_TASK DIRECTIONS_:
Only the lines below starting at the one containing "Set Address line" and ending at the one containing "Open the 読み込み(L)..." belong in the answer, each copied exactly.

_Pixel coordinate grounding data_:
....

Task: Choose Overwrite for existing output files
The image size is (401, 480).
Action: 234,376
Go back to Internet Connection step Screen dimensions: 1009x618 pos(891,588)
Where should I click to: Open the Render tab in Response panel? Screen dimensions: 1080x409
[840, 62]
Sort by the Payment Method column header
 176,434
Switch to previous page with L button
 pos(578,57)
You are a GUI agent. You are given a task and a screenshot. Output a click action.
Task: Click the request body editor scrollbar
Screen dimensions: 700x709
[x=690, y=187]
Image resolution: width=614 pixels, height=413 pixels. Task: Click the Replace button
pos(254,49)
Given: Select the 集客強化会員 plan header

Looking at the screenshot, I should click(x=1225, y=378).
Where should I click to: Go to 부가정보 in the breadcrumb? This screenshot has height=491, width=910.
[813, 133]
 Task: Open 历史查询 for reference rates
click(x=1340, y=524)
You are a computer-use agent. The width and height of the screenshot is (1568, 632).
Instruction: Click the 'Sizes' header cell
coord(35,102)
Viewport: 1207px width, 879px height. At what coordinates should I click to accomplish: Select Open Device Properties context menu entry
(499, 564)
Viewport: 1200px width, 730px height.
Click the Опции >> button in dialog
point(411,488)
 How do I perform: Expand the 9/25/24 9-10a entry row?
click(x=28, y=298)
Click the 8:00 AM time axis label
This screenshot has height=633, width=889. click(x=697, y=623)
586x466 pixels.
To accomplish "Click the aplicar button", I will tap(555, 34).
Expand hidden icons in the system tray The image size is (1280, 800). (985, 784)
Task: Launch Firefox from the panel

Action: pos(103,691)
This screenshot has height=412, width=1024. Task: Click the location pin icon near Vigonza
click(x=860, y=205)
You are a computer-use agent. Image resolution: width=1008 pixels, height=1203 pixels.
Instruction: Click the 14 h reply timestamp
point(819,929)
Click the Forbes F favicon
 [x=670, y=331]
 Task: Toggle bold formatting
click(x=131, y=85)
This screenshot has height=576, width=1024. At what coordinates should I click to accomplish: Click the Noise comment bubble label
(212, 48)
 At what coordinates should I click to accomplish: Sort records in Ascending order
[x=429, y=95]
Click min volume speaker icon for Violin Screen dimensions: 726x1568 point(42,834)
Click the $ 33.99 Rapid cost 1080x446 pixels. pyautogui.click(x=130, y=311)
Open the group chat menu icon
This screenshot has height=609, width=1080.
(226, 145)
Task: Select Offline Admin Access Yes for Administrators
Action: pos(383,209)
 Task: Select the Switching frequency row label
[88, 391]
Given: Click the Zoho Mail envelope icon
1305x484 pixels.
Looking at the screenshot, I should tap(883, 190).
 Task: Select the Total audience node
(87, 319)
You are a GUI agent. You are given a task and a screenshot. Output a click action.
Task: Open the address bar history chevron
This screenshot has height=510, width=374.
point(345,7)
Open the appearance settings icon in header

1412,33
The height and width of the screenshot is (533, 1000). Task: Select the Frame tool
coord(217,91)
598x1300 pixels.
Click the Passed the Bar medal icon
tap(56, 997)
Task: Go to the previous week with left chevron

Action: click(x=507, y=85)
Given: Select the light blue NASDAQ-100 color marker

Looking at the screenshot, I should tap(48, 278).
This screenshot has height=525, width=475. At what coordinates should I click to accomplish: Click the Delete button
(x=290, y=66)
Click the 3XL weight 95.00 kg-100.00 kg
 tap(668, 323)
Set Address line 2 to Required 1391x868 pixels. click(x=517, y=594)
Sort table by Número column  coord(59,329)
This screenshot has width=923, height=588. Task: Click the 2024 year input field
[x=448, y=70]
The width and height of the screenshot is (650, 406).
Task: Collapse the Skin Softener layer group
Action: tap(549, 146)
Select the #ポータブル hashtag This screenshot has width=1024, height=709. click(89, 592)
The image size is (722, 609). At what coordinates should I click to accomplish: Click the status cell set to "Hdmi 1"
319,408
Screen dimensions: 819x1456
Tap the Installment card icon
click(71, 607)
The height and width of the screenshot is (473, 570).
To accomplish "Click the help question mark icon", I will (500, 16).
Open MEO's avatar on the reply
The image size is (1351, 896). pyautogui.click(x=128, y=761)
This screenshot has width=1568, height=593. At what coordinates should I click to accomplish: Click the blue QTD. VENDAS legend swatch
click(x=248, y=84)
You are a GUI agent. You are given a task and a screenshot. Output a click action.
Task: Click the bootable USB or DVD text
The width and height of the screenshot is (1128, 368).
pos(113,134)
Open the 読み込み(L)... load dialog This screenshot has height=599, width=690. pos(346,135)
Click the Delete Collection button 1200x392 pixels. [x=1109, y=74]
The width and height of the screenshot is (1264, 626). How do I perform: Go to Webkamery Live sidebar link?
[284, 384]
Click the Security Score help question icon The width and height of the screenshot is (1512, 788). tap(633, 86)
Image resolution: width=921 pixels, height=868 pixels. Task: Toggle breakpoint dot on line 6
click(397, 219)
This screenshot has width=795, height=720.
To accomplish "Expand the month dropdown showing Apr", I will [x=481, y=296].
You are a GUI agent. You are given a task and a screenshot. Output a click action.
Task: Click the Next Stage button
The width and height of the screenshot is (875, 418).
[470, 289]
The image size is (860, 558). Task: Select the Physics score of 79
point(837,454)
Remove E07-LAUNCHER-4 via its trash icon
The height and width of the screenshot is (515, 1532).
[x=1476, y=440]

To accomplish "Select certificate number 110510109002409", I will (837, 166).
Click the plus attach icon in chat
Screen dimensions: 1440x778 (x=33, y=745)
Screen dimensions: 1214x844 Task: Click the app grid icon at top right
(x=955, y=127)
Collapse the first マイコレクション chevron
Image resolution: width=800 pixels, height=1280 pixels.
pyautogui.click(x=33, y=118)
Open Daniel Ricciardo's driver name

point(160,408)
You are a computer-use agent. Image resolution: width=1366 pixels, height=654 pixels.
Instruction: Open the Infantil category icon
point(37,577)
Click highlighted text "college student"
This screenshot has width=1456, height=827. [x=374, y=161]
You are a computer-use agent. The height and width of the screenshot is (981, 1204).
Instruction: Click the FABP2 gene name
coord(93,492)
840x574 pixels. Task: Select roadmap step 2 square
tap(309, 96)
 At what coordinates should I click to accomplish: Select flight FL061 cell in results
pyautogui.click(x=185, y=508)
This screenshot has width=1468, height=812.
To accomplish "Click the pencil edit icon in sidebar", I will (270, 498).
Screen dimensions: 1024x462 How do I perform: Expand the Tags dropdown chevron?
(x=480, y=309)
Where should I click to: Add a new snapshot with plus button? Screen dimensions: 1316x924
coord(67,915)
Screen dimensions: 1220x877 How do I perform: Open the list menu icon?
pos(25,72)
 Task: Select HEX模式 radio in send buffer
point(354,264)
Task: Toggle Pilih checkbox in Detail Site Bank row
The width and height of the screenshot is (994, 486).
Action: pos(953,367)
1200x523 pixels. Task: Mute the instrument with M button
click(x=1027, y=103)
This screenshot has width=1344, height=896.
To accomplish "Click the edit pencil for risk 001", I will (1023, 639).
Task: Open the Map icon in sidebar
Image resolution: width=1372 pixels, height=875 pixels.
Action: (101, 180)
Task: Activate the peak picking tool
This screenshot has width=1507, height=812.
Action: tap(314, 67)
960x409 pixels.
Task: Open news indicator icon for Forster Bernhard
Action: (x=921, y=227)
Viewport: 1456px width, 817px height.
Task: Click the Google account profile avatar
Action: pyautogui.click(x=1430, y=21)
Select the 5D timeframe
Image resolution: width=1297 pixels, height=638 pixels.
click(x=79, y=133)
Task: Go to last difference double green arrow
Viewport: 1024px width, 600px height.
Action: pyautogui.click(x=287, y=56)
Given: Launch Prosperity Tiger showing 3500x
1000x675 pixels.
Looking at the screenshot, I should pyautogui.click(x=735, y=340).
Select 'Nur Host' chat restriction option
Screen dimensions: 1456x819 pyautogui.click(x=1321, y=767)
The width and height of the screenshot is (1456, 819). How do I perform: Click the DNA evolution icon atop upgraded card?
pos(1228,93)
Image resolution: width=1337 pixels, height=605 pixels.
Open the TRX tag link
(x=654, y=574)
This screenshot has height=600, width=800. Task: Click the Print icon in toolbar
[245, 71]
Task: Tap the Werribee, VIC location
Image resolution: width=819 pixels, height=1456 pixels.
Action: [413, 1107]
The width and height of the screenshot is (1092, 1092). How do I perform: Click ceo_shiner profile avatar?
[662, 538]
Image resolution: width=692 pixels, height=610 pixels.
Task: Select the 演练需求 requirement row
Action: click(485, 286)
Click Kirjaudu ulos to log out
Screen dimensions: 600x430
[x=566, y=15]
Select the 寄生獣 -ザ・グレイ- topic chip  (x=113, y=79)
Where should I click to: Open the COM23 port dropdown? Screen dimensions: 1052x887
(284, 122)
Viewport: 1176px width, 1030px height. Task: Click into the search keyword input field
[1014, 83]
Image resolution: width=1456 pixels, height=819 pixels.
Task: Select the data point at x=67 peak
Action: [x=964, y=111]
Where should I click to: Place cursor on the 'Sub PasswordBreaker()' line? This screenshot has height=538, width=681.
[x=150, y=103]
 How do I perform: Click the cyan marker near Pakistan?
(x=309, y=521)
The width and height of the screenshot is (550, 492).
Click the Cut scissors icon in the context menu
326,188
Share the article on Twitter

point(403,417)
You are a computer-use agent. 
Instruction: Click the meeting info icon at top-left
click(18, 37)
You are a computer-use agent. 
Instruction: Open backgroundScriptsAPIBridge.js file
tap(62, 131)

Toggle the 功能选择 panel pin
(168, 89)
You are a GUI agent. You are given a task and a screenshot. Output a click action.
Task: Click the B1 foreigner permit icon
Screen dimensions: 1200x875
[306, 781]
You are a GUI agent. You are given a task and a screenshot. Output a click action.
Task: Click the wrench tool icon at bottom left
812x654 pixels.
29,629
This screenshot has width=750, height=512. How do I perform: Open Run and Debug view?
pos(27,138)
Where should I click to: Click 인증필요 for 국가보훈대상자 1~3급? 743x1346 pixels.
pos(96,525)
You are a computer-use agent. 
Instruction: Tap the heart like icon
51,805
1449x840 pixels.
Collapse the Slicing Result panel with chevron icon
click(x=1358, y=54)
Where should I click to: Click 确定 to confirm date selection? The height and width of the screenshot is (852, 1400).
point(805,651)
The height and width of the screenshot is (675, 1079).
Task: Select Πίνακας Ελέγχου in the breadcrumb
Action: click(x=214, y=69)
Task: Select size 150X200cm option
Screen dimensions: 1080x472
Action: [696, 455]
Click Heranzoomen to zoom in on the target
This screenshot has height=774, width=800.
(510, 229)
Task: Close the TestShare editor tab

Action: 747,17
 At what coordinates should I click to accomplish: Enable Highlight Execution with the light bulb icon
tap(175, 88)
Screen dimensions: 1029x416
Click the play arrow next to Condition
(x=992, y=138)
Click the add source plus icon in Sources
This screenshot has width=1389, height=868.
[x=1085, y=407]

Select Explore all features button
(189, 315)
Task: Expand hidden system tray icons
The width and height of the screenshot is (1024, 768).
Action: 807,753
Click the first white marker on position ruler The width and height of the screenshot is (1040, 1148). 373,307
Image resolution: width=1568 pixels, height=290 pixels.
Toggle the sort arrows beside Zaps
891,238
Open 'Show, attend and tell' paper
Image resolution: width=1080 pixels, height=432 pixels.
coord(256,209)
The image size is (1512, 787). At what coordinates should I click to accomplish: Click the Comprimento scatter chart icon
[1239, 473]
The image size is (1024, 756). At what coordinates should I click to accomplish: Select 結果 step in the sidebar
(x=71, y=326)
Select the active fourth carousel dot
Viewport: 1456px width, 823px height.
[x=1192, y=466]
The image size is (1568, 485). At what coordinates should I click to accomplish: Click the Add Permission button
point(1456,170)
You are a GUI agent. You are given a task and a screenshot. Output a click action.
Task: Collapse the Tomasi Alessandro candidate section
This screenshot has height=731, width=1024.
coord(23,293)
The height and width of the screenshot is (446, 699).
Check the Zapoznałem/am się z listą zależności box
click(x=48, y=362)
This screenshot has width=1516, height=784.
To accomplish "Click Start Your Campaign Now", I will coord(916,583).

....

_EXPECTED ANSWER_:
Set Address line 2 to Required 1391x868 pixels. click(x=517, y=594)
Sort table by Número column  coord(59,329)
This screenshot has width=923, height=588. Task: Click the 2024 year input field
[x=448, y=70]
The width and height of the screenshot is (650, 406).
Task: Collapse the Skin Softener layer group
Action: tap(549, 146)
Select the #ポータブル hashtag This screenshot has width=1024, height=709. click(89, 592)
The image size is (722, 609). At what coordinates should I click to accomplish: Click the status cell set to "Hdmi 1"
319,408
Screen dimensions: 819x1456
Tap the Installment card icon
click(71, 607)
The height and width of the screenshot is (473, 570).
To accomplish "Click the help question mark icon", I will (500, 16).
Open MEO's avatar on the reply
The image size is (1351, 896). pyautogui.click(x=128, y=761)
This screenshot has width=1568, height=593. At what coordinates should I click to accomplish: Click the blue QTD. VENDAS legend swatch
click(x=248, y=84)
You are a GUI agent. You are given a task and a screenshot. Output a click action.
Task: Click the bootable USB or DVD text
The width and height of the screenshot is (1128, 368).
pos(113,134)
Open the 読み込み(L)... load dialog This screenshot has height=599, width=690. pos(346,135)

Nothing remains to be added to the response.